If elected, Brewer said she would not use the current Harlem office, and would instead set up shop somewhere nearby there in a storefront-type office.

Brewer’s current Council district office, which she refers to as “one-stop shopping,” is on W. 87th St. near Columbus Ave., and is easily accessible to people coming in for maps, applications or information about city and state services. She wants to continue this same accessibility, and is currently looking for a space.

If elected, Brewer would move forward on what she called “the number one issue in Manhattan and citywide — lack of affordable housing.” Brewer expressed frustration with what she called the borough’s lack of affordable housing.

“Teachers can’t find an apartment, and someone who’s making $13,000 can’t find an apartment,” she said.

Brewer thinks the solution is in local planning.

“That’s how you do this: Work with community boards, work with City Council, the mayor,” she said. “And every time there’s development, you figure out how to include affordable housing and work with community organizations to preserve what you have.”

Brewer was wary of Mayor Bloomberg’s development tactics, which amount to “trickle-down as opposed to trickle-up,” she said. “There’s a lot of building going on.”

With a scarcity of developable land in Manhattan, and the cost of construction, Brewer noted that Brooklyn and Queens are cheaper places to build.

However, she stressed, “I want to build affordable housing in Manhattan.”

With a new administration set to begin in 2014, Brewer hopes there will be a focus on affordable housing.

“It’s not an easy goal,” she said. “Everybody talks about it, and there are a couple of projects in my area.

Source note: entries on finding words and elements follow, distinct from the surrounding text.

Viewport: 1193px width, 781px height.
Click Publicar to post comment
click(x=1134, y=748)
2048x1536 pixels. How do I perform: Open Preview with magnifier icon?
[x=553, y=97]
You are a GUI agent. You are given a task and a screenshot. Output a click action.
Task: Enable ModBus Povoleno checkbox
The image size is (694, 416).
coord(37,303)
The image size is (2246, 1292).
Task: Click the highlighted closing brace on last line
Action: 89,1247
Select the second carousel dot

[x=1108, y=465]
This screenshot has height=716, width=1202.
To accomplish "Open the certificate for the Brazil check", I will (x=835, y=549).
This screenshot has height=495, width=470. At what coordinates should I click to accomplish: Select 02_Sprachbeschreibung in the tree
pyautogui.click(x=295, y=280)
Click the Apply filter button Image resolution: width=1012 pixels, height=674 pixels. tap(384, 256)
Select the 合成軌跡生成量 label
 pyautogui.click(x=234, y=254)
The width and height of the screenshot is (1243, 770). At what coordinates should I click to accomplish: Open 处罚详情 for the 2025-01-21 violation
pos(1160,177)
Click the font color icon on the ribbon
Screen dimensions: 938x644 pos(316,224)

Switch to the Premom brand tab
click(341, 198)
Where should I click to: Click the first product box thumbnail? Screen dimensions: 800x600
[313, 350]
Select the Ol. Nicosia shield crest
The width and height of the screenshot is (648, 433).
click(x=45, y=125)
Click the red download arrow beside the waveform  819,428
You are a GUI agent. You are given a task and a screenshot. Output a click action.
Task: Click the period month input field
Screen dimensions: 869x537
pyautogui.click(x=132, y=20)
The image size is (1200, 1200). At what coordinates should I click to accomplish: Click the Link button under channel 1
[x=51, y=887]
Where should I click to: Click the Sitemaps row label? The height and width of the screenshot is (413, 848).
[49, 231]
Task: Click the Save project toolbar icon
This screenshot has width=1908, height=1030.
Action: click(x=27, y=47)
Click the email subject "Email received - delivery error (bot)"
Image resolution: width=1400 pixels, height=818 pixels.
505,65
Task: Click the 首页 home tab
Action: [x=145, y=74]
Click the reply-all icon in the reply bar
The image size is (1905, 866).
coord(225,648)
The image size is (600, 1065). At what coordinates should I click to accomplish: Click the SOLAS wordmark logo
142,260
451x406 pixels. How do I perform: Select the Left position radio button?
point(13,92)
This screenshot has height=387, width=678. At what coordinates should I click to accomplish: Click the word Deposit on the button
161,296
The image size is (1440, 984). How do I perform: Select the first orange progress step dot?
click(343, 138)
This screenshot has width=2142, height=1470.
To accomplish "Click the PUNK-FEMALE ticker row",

I know how to do it.

“I’ve been working on these issues for a very long time,” she noted. “I’ve done a lot of negotiations with developers on the West Side, and did it when I was on the community board.”

Brewer understands both the developers’ desire to make profits as well as the necessity of providing housing for middle- and low-income workers who are being forced out of the city since they can no longer afford to live here.

“It’s not right,” she said. “They provide the backbone of our neighborhood.”

Brewer also wants to provide community boards with a better framework, and continue outgoing B.P. Scott Stringer’s reforms of the selection process for members. In addition, since she passed the Open Data Law, which makes government data accessible to the public, Brewer wants to help community boards better decipher this information.

In terms of technology, Brewer wants to, as she put it, “keep working on that digital divide.” Public schools have computers that download information too slowly, are in frequent use and, in general, need to be updated. She would like to expand broadband, and wants to collaborate with the other borough presidents on technology projects.

“I think that’s never been done the last couple of decades,” she pointed out. In the wake of last year’s Hurricane Sandy, there are also storm-protection issues to confront, as well.

Some of her opponents in the borough president Democratic primary election made a point of saying they would have a “master plan” for Manhattan.

Asked if she has one, Brewer sounded a pragmatic note.

“A ‘master plan’ is good conceptually, but it takes a long time to carry out,” she said. “I don’t have a long time. I want to do things quickly. I’m an implementer — I like getting things done.”

Her efficiency ethic appears to correlate with her moral ethic. After her primary win, Brewer returned $72,000 of matching campaign funds to the city.

“We do have a Republican opponent, but I don’t feel he’s a serious opponent,” she said of the general election. “I don’t like to take the public money unless it’s needed.”

Brewer lives on the Upper West Side with her husband, Cal Snyder. They have raised many foster children, many of them during the crack epidemic of the ’80s, and adopted several of them.

Based on her own experience, and her understanding of what is happening in the public schools, Brewer would also like to see “culturally appropriate mental health services,” for students in the form of social workers and psychiatrists.